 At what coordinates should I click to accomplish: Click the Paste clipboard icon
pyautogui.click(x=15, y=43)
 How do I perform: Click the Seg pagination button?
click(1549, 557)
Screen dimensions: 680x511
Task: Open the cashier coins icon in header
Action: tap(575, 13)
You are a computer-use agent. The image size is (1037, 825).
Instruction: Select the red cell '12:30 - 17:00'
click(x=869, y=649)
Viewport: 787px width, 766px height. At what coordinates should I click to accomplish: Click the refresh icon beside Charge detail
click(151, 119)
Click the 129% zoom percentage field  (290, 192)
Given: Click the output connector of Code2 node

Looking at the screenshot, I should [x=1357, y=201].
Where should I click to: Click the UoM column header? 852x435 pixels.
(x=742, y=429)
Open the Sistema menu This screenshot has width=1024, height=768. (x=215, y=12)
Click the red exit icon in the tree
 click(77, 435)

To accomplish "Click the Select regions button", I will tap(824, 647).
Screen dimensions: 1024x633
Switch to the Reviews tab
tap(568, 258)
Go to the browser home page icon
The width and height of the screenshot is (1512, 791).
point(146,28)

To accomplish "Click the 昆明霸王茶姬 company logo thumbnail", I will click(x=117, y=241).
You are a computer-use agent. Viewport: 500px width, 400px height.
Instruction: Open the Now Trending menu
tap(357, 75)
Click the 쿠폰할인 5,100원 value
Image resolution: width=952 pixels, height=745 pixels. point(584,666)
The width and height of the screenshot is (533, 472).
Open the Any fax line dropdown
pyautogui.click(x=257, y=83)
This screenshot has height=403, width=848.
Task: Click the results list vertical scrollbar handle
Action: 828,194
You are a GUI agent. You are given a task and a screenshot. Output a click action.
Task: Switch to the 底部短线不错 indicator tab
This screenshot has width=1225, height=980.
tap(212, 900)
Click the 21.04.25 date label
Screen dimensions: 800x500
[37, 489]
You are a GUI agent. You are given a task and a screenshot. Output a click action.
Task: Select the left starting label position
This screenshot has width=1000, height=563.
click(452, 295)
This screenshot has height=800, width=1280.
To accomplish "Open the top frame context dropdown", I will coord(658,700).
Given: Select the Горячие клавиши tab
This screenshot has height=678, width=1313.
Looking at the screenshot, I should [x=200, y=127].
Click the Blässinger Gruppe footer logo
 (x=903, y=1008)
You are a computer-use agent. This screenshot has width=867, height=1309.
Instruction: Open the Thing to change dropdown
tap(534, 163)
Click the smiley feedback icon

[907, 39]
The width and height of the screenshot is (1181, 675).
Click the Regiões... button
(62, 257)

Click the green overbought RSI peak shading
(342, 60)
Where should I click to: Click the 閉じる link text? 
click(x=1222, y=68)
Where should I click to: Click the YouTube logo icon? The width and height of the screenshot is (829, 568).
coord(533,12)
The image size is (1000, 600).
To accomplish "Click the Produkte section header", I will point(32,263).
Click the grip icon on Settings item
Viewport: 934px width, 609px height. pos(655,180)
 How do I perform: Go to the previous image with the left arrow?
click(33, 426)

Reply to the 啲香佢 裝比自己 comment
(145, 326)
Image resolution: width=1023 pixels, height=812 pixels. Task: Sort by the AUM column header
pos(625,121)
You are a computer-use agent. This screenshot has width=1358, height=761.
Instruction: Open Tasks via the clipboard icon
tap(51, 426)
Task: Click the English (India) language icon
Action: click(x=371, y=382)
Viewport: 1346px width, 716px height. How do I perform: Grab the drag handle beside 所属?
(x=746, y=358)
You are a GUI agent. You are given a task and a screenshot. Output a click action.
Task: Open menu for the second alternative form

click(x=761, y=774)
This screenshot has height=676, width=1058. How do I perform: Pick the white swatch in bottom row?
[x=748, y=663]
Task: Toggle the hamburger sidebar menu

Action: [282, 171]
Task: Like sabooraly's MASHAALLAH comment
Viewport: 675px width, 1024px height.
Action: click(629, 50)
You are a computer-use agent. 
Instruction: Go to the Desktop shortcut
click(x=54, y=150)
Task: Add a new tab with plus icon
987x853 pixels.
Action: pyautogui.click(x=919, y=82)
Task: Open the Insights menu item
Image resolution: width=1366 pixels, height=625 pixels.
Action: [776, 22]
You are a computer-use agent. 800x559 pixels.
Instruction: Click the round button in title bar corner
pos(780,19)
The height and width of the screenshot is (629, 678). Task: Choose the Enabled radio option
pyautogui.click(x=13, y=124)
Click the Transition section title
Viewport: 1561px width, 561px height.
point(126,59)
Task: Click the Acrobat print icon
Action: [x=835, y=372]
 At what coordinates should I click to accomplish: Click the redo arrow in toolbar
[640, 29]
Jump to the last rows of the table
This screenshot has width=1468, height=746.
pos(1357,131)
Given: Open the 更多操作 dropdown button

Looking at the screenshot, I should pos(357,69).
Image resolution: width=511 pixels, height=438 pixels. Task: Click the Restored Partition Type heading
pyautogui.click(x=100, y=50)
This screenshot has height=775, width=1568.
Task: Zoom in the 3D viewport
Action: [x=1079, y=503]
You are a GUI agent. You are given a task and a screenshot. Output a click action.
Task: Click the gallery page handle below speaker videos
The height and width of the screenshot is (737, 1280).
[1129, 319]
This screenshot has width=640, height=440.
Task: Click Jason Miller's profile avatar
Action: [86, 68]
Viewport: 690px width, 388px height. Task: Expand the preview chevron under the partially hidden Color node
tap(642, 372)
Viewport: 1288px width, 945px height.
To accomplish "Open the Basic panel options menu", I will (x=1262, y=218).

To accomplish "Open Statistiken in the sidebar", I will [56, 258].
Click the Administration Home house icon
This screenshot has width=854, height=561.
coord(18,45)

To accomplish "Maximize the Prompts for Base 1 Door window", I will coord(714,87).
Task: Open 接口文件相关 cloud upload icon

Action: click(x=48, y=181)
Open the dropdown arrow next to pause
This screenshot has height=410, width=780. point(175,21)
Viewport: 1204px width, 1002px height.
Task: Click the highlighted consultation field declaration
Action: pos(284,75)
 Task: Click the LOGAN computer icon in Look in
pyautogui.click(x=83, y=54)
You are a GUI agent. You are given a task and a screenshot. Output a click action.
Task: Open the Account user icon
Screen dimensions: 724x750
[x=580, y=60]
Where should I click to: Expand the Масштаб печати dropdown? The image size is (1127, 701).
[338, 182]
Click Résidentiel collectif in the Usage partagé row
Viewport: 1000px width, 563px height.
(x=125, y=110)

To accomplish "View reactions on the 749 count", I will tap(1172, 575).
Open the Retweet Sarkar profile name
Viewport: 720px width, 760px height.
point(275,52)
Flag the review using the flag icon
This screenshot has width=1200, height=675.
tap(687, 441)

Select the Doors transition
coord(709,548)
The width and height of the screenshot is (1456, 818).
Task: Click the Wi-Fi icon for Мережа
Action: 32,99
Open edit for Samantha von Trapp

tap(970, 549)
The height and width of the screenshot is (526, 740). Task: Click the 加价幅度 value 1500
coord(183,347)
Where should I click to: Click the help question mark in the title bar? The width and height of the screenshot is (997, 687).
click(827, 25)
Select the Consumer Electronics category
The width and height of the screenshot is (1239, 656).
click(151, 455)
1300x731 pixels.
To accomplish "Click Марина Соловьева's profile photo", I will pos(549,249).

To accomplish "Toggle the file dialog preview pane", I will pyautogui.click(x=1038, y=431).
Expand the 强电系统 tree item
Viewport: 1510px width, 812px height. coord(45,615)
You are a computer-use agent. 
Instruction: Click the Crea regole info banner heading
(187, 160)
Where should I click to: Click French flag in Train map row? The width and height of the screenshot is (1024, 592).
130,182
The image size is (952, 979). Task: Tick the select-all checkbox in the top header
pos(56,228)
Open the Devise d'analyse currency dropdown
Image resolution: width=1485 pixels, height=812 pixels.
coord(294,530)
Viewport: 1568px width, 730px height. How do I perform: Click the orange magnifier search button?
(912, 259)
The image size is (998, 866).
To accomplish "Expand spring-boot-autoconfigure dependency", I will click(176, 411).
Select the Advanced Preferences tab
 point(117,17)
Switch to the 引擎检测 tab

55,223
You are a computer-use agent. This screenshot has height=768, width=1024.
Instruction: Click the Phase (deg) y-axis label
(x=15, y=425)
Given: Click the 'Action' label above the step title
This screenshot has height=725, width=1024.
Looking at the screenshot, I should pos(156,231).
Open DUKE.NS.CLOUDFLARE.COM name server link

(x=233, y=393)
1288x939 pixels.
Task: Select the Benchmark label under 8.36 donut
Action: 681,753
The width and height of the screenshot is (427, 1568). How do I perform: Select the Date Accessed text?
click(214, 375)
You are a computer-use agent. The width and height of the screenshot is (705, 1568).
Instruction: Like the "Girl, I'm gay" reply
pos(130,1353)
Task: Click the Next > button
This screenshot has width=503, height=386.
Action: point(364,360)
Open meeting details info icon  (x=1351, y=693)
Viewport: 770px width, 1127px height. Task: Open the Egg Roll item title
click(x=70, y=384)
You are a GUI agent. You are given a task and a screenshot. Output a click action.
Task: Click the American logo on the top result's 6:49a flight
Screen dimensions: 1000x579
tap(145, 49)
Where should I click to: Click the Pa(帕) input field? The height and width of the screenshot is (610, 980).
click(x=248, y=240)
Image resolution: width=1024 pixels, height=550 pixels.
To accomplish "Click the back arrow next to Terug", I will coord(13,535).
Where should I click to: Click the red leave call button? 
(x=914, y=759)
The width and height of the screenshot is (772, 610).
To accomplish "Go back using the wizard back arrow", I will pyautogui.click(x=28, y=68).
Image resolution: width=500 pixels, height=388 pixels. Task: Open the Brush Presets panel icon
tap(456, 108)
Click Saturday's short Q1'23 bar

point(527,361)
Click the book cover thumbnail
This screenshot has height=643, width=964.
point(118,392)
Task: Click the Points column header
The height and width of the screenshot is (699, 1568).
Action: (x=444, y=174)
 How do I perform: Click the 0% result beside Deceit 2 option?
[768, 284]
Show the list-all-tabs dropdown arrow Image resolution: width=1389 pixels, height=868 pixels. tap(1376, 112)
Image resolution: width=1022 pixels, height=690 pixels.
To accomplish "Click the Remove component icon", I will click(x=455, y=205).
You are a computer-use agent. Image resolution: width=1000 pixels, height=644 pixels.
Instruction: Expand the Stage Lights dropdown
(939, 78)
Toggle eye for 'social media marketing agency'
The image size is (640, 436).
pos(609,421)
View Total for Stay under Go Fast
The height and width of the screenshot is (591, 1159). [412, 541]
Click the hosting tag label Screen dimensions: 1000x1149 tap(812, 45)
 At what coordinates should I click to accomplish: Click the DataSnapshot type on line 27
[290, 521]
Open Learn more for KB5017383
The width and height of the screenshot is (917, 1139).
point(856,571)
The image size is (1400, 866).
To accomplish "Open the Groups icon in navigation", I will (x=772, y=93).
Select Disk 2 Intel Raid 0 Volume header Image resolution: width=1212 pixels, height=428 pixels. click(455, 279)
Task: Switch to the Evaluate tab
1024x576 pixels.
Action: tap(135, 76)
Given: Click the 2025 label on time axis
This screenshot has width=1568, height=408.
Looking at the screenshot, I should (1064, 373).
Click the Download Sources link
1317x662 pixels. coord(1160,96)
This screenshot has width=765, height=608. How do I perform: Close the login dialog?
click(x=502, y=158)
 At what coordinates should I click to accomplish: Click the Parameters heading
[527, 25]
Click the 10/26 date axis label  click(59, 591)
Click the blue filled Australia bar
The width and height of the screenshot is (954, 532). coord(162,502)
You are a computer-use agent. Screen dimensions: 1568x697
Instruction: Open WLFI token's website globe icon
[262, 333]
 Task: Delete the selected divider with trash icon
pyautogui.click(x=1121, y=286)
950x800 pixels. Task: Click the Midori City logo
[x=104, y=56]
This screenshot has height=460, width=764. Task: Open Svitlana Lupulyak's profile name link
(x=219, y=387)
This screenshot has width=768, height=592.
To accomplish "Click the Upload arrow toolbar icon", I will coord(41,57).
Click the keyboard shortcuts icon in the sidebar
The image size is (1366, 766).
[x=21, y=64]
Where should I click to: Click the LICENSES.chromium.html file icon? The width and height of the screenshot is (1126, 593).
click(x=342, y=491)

_AIM OF THE TASK_
What lines in the data above contain the word "using"? Copy them all.

_COMPLETED EXERCISE_
Flag the review using the flag icon
To accomplish "Go back using the wizard back arrow", I will pyautogui.click(x=28, y=68).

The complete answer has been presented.